Houve um tempo em que Katy Perry era a maior popstar do planeta, principalmente no período que se estendeu do álbum ‘Teenage Prism’ a ‘Prism’. Sendo, até hoje, a única artista que conseguiu o Spotlight Award após conseguir cinco números 1 na Hot 100 da Billboard – feito que só foi alcançado por Michael Jackson com ‘Thriller’ -, Perry era a representação do pop em sua excelência com hits implacáveis e que se tornaram favoritas dos ouvintes ao redor do mundo.
Desde 2013, porém, a cantora e compositora vem enfrentando um platô criativo que parece tê-la destituído do respiro de originalidade que nos apresentou no início da década passada. Apesar do subestimado ‘Witness’ ter rendido algumas músicas que foram redescobertas com o passar dos anos, Katy mergulhou na complacência do pop com o esquecível ‘Smile’ apenas para apostar fichas em uma cansativa estética house com ‘143’ e o consecutivo deluxe – ambos, de fato, se sagrando como a pior era da performer até então, falhando em encantar até mesmo seus fãs mais inveterados.

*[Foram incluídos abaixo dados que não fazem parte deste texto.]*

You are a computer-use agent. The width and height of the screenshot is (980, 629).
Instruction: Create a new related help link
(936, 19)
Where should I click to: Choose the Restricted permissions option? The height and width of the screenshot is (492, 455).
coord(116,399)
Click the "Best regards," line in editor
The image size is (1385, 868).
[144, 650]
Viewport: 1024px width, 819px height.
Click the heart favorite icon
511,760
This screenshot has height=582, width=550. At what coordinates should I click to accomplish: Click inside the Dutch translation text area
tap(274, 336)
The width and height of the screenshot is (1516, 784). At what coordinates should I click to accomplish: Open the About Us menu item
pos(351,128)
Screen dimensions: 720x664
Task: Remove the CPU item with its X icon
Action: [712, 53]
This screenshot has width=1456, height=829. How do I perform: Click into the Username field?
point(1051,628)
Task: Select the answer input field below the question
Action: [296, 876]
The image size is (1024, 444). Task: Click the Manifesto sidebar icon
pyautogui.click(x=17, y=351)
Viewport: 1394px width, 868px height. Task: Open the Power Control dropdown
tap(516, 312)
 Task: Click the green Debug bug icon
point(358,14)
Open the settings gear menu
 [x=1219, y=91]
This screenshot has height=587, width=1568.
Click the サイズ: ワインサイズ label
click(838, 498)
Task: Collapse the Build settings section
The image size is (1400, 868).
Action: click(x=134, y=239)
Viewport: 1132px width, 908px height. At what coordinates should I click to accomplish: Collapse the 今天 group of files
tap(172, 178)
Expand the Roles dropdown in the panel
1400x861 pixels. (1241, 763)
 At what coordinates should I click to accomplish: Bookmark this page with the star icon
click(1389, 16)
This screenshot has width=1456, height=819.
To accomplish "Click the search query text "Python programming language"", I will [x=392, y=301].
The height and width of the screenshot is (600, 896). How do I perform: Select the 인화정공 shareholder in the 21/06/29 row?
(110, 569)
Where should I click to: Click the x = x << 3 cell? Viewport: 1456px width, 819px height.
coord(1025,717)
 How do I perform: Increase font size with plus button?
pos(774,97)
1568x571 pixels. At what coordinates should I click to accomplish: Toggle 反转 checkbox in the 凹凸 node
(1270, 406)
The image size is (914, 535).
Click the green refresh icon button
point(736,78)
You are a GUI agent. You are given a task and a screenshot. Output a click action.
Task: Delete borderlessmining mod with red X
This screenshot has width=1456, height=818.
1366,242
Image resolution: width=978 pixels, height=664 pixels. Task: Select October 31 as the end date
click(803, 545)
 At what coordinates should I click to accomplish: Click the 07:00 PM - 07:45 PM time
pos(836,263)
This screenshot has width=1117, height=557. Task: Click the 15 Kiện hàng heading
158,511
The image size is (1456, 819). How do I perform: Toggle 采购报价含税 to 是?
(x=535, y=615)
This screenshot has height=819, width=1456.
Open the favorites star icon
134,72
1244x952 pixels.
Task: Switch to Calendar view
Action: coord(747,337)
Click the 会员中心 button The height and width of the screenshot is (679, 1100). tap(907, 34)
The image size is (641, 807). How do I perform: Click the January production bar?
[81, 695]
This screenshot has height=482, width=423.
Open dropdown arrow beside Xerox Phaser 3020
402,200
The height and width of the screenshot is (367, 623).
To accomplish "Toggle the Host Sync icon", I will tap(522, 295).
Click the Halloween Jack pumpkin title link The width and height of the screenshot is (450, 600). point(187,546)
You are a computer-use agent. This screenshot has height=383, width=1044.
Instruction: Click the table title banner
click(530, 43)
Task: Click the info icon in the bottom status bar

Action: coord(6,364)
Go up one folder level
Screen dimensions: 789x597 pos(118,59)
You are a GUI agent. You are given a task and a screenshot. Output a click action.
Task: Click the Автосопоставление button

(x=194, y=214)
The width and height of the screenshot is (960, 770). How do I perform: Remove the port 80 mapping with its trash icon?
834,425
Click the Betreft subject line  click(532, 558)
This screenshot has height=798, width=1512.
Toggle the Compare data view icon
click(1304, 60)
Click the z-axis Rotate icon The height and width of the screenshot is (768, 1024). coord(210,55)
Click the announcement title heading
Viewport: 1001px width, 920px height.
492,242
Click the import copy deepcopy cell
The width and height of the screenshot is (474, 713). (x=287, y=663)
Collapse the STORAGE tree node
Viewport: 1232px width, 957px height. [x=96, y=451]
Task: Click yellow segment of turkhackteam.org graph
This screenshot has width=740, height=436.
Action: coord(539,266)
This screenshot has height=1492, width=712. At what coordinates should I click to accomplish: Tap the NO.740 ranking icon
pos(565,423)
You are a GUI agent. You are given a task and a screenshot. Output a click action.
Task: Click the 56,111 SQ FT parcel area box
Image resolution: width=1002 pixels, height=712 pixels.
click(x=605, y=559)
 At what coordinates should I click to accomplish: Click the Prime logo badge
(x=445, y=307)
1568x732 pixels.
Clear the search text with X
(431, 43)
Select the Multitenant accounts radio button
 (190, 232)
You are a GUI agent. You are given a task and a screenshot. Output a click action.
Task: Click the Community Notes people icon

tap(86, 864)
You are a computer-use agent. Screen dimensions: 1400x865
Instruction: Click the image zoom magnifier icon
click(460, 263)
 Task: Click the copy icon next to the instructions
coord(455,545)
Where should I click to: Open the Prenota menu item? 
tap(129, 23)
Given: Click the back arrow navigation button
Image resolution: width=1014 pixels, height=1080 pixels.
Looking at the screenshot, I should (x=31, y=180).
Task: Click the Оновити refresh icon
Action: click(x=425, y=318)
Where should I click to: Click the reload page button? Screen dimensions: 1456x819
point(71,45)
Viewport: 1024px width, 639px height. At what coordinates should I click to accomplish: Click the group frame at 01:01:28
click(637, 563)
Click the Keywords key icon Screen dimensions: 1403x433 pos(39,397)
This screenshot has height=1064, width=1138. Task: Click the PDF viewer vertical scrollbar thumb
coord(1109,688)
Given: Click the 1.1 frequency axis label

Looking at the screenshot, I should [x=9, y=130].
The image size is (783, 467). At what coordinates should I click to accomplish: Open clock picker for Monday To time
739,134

Em uma tentativa de limpar a imagem, principalmente considerando as polêmicas envolvendo a escalação de Dr. Luke para a produção de ‘143’, Perry enterrou a era em questão e começou a explorar um retorno às suas origens do pop-rock (afinal, como nos esquecermos de incursões como “I Kissed a Girl”?) com “bandaids”, que veio como um respiro para uma discografia que, ao menos nesta década, vem se mostrando desgastada. E, enquanto não sabemos se o single fará parte de seu próximo álbum de estúdio, Katy continuou explorando as ramificações do gênero com mais uma música inédita intitulada “Watch It Burn”.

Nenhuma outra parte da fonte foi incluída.